Birds & Human Wildlife Conflict


The Red-billed Quelea is a small brown weaver that can occur in huge flocks. Quelea are only found in Africa, especially in semi-arid zones and the Red-billed Quelea is abundant and widespread in this habitat. They are drab in appearance and have a distinctive red bill. They are small, between 11 and 13 cm long when adult and weigh about 15-20g. Historically, a typical roosting site could cover tens of square kilometres. Breeding areas can be equally extensive with trees covered by hundreds, sometimes thousands, of hanging nests weighing them down. In Zimbabwe, the Red-billed Quelea is widespread and when not attracted to crop growing regions is predominantly found in large flocks in the Zambezi and Save Valley regions of the country.


Queleas are known to consume 30 types of wild grass seeds, all five cultivated cereals, 10 non-grass seed items and insects, primarily beetles (Coleoptera) and grasshoppers (Orthoptera). Cereals are eaten in large quantities but most are gathered off the ground. In the semi-arid zones, the diets are confined mainly to wild grass seeds with Echinochloa, Paspalum and Urochloa often eaten. Individuals can eat up to 10g of seed in a day.

Quelea as a crop pest

Their ability to migrate long distances in search of food, water and new breeding grounds makes the quelea a threat to small-grain crops under irrigation, especially at the time when natural seed supply is diminishing. Quelea will eat grains of sorghum, millet, rice, wheat and other small-sized cereals and can cause enormous amounts of damage. They do not eat large seeds, such as maize grains or chickpeas. The reasons why quelea shift from eating natural grass seeds to cereal crops appear to vary and so it can be difficult to predict when the bird is likely to become a major pest, even when large colonies can be readily observed. Damage can also be spatially uneven, with some farmers worse affected than close neighbours.

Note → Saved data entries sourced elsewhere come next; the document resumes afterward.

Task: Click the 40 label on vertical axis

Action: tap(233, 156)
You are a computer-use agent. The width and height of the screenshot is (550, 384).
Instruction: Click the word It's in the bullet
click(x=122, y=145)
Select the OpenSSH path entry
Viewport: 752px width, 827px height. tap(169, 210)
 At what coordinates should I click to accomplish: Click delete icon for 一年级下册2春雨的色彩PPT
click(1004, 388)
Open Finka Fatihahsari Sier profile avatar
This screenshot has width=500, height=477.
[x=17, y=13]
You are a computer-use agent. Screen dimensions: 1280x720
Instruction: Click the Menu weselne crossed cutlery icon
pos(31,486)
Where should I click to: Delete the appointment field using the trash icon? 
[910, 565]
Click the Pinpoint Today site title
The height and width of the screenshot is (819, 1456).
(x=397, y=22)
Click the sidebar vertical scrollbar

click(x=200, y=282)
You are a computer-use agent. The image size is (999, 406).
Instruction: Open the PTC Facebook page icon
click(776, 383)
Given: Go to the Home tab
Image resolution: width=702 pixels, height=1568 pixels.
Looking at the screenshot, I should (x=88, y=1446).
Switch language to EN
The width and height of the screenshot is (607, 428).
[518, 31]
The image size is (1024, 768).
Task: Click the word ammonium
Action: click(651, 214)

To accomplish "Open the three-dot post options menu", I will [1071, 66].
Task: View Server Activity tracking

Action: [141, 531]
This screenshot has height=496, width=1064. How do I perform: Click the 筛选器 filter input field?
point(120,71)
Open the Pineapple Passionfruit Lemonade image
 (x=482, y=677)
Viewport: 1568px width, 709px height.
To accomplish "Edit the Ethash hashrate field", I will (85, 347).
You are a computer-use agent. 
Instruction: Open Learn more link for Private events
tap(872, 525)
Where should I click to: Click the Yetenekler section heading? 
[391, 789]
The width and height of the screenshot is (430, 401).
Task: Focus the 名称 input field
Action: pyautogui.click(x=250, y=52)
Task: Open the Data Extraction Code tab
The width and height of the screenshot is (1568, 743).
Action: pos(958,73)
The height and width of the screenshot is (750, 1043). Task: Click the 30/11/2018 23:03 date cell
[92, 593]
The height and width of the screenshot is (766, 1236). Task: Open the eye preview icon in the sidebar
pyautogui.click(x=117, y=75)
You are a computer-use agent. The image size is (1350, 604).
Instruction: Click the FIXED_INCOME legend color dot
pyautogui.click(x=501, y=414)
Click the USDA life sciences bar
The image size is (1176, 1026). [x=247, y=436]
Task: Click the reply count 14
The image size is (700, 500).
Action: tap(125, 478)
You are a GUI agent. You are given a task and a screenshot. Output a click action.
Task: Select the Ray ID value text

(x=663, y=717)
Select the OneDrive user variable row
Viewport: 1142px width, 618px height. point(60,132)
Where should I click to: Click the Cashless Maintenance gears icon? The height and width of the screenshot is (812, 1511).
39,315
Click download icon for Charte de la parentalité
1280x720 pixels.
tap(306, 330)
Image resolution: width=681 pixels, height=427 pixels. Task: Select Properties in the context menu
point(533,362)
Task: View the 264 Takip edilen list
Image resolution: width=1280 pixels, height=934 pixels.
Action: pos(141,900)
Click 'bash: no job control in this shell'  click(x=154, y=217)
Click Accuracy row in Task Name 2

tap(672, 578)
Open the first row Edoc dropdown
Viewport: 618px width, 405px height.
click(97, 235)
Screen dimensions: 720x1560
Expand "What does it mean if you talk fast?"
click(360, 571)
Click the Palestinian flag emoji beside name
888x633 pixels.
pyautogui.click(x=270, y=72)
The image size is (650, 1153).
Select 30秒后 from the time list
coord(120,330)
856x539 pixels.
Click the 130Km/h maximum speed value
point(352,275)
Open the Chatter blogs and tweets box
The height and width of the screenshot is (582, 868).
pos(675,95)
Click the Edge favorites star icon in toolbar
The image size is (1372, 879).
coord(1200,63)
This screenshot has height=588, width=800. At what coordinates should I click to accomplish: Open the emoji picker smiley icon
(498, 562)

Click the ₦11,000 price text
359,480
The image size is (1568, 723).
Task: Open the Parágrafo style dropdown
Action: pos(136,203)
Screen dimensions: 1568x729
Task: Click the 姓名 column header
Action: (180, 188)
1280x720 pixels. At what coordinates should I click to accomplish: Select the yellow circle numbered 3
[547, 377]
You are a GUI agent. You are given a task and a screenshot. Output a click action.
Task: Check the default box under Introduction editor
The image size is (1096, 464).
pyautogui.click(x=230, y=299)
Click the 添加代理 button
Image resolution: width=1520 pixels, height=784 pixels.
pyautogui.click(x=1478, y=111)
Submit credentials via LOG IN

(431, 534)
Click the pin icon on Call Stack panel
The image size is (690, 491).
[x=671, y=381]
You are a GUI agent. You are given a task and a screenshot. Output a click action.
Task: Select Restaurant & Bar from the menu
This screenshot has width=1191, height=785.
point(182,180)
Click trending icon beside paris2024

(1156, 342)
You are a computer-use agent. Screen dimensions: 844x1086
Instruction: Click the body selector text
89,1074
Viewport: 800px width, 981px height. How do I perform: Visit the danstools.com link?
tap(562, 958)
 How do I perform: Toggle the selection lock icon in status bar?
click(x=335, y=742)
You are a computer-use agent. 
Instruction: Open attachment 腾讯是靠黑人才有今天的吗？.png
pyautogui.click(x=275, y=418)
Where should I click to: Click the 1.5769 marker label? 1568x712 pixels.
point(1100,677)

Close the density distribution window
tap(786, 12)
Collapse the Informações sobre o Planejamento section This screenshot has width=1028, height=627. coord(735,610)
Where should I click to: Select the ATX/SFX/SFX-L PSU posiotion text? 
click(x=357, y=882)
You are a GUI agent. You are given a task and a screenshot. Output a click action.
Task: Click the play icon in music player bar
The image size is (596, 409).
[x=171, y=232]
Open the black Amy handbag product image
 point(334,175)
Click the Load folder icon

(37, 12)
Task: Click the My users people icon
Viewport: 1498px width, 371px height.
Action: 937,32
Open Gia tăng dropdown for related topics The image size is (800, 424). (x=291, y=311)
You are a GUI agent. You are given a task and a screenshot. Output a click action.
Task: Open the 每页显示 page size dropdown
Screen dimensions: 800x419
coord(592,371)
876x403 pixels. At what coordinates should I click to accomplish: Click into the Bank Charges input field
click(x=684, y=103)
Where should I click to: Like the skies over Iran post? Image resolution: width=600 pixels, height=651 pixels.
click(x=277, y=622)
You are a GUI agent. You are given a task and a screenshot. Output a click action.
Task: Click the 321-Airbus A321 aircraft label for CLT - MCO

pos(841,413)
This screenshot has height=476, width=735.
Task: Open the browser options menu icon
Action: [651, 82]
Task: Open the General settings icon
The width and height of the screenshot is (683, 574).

Control measures used by Cereal farmers against quealea

The presence of quelea does not always mean that they are a threat or indeed responsible for major crop losses. The threat depends on availability of natural food supply while poor growth of crops could have many causes.
Over the years, various methods have been implemented to minimize the impact of queleas. These can be grouped into two main categories based on the magnitude of deployment – small-scale traditional methods and modern large-scale methods.

Traditional methods

Red-billed Queleas have been a source of protein for communities for decades. The birds are harvested as chicks by raiding breeding sites or as adults by using various rudimentary trapping methods. They might be discouraged from fields by the use of scarecrows in the form of brightly coloured plastics on sticks being placed across the grain fields.

Large scale control

  • Historically various techniques to kill the birds at night were used when the birds were gathered in the roosting sites, e.g.:
  • Airplane spraying roosting sites with Queletox (fenthion)
  • Large scale eradication campaigns in the breeding sites using dynamite or diesel/petrol bombs
  • Tractor-mounted mist blowers

Problem Statement

There is urgent need that research is carried out in Zimbabwe to update information on the species’ current population, distribution and impact. Research also needs to be conducted to verify the measures which are currently being used to control the Red-billed Queleas by stakeholders (e.g. farmers and commercial sector), government and regulatory bodies and to identify what protocols are in place and to what extent these are being implemented and enforced. Risk assessments of quelea spraying needs to be conducted from a commercial productivity perspective as well as from a conservation perspective. Conceivably, spraying of persistent organophosphates in the proximity of crops due for export (e.g. blueberries, tobacco), which are subject to stringent Maximum Residue Level (mrl) compliance for export, is extremely damaging to business too. There is also a critically urgent need to create awareness of the impacts of the chemicals being used in the eradication of queleas in terms of polluting the environment and water sources (being utilised by other animals, e.g. cattle) as well as the killing of other bird species and biodiversity.